Goal | Reproduce every line of the following data without changing anything.

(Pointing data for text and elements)
•••

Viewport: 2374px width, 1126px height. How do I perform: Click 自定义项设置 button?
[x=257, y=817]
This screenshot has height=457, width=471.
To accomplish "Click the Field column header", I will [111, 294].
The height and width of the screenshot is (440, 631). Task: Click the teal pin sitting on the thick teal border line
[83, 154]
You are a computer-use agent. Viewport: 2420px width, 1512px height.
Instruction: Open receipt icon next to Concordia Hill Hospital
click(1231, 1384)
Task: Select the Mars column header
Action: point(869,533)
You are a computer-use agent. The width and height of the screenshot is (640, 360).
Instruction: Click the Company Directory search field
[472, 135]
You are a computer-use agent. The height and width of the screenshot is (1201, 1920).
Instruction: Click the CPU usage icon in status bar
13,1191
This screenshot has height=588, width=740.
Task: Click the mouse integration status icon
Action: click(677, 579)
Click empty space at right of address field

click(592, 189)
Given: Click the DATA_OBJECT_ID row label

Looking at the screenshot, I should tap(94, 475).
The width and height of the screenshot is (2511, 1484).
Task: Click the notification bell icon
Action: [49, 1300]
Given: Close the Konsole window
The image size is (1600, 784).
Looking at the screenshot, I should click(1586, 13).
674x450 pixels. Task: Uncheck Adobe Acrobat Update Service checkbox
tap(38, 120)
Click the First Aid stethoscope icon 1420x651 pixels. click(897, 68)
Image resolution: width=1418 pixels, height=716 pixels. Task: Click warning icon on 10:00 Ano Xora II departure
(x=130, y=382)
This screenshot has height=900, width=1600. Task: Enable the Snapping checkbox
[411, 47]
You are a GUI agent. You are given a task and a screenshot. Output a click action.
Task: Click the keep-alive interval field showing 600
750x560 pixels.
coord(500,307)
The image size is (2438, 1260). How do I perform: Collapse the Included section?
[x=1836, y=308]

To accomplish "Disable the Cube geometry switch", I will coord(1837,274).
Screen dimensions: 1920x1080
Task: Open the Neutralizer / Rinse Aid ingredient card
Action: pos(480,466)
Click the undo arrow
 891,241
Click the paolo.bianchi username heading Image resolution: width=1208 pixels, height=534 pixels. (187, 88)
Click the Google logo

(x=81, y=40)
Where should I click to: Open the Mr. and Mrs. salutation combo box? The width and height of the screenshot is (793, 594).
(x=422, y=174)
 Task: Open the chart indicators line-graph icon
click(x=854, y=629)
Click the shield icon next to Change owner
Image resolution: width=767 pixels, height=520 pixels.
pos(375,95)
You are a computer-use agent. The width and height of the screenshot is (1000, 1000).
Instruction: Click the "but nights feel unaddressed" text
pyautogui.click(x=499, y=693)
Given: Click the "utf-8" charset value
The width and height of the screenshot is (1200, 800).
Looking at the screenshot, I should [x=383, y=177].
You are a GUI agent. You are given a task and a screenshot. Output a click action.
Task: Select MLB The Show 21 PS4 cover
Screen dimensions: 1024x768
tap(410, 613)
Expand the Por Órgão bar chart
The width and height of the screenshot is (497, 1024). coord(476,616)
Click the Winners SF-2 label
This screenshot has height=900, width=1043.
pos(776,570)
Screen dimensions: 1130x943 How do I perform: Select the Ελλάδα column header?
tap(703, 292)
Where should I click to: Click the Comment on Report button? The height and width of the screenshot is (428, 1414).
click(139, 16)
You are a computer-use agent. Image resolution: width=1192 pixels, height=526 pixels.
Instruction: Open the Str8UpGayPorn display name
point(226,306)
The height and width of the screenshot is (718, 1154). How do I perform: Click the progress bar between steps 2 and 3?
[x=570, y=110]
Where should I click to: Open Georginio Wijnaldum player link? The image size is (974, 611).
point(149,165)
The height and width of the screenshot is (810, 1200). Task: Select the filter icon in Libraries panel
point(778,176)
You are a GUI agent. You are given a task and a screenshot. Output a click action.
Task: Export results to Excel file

•••

Written answer |
Viewport: 2374px width, 1126px height. How do I perform: Click 自定义项设置 button?
[x=257, y=817]
This screenshot has height=457, width=471.
To accomplish "Click the Field column header", I will [111, 294].
The height and width of the screenshot is (440, 631). Task: Click the teal pin sitting on the thick teal border line
[83, 154]
You are a computer-use agent. Viewport: 2420px width, 1512px height.
Instruction: Open receipt icon next to Concordia Hill Hospital
click(1231, 1384)
Task: Select the Mars column header
Action: point(869,533)
You are a computer-use agent. The width and height of the screenshot is (640, 360).
Instruction: Click the Company Directory search field
[472, 135]
You are a computer-use agent. The height and width of the screenshot is (1201, 1920).
Instruction: Click the CPU usage icon in status bar
13,1191
This screenshot has height=588, width=740.
Task: Click the mouse integration status icon
Action: click(677, 579)
Click empty space at right of address field

click(592, 189)
Given: Click the DATA_OBJECT_ID row label

Looking at the screenshot, I should tap(94, 475).
The width and height of the screenshot is (2511, 1484).
Task: Click the notification bell icon
Action: [49, 1300]
Given: Close the Konsole window
The image size is (1600, 784).
Looking at the screenshot, I should click(1586, 13).
674x450 pixels. Task: Uncheck Adobe Acrobat Update Service checkbox
tap(38, 120)
Click the First Aid stethoscope icon 1420x651 pixels. click(897, 68)
Image resolution: width=1418 pixels, height=716 pixels. Task: Click warning icon on 10:00 Ano Xora II departure
(x=130, y=382)
This screenshot has height=900, width=1600. Task: Enable the Snapping checkbox
[411, 47]
You are a GUI agent. You are given a task and a screenshot. Output a click action.
Task: Click the keep-alive interval field showing 600
750x560 pixels.
coord(500,307)
The image size is (2438, 1260). How do I perform: Collapse the Included section?
[x=1836, y=308]

To accomplish "Disable the Cube geometry switch", I will coord(1837,274).
Screen dimensions: 1920x1080
Task: Open the Neutralizer / Rinse Aid ingredient card
Action: pos(480,466)
Click the undo arrow
 891,241
Click the paolo.bianchi username heading Image resolution: width=1208 pixels, height=534 pixels. (187, 88)
Click the Google logo

(x=81, y=40)
Where should I click to: Open the Mr. and Mrs. salutation combo box? The width and height of the screenshot is (793, 594).
(x=422, y=174)
 Task: Open the chart indicators line-graph icon
click(x=854, y=629)
Click the shield icon next to Change owner
Image resolution: width=767 pixels, height=520 pixels.
pos(375,95)
You are a computer-use agent. The width and height of the screenshot is (1000, 1000).
Instruction: Click the "but nights feel unaddressed" text
pyautogui.click(x=499, y=693)
Given: Click the "utf-8" charset value
The width and height of the screenshot is (1200, 800).
Looking at the screenshot, I should [x=383, y=177].
You are a GUI agent. You are given a task and a screenshot. Output a click action.
Task: Select MLB The Show 21 PS4 cover
Screen dimensions: 1024x768
tap(410, 613)
Expand the Por Órgão bar chart
The width and height of the screenshot is (497, 1024). coord(476,616)
Click the Winners SF-2 label
This screenshot has height=900, width=1043.
pos(776,570)
Screen dimensions: 1130x943 How do I perform: Select the Ελλάδα column header?
tap(703, 292)
Where should I click to: Click the Comment on Report button? The height and width of the screenshot is (428, 1414).
click(139, 16)
You are a computer-use agent. Image resolution: width=1192 pixels, height=526 pixels.
Instruction: Open the Str8UpGayPorn display name
point(226,306)
The height and width of the screenshot is (718, 1154). How do I perform: Click the progress bar between steps 2 and 3?
[x=570, y=110]
Where should I click to: Open Georginio Wijnaldum player link? The image size is (974, 611).
point(149,165)
The height and width of the screenshot is (810, 1200). Task: Select the filter icon in Libraries panel
point(778,176)
You are a GUI agent. You are given a task and a screenshot. Output a click action.
Task: Export results to Excel file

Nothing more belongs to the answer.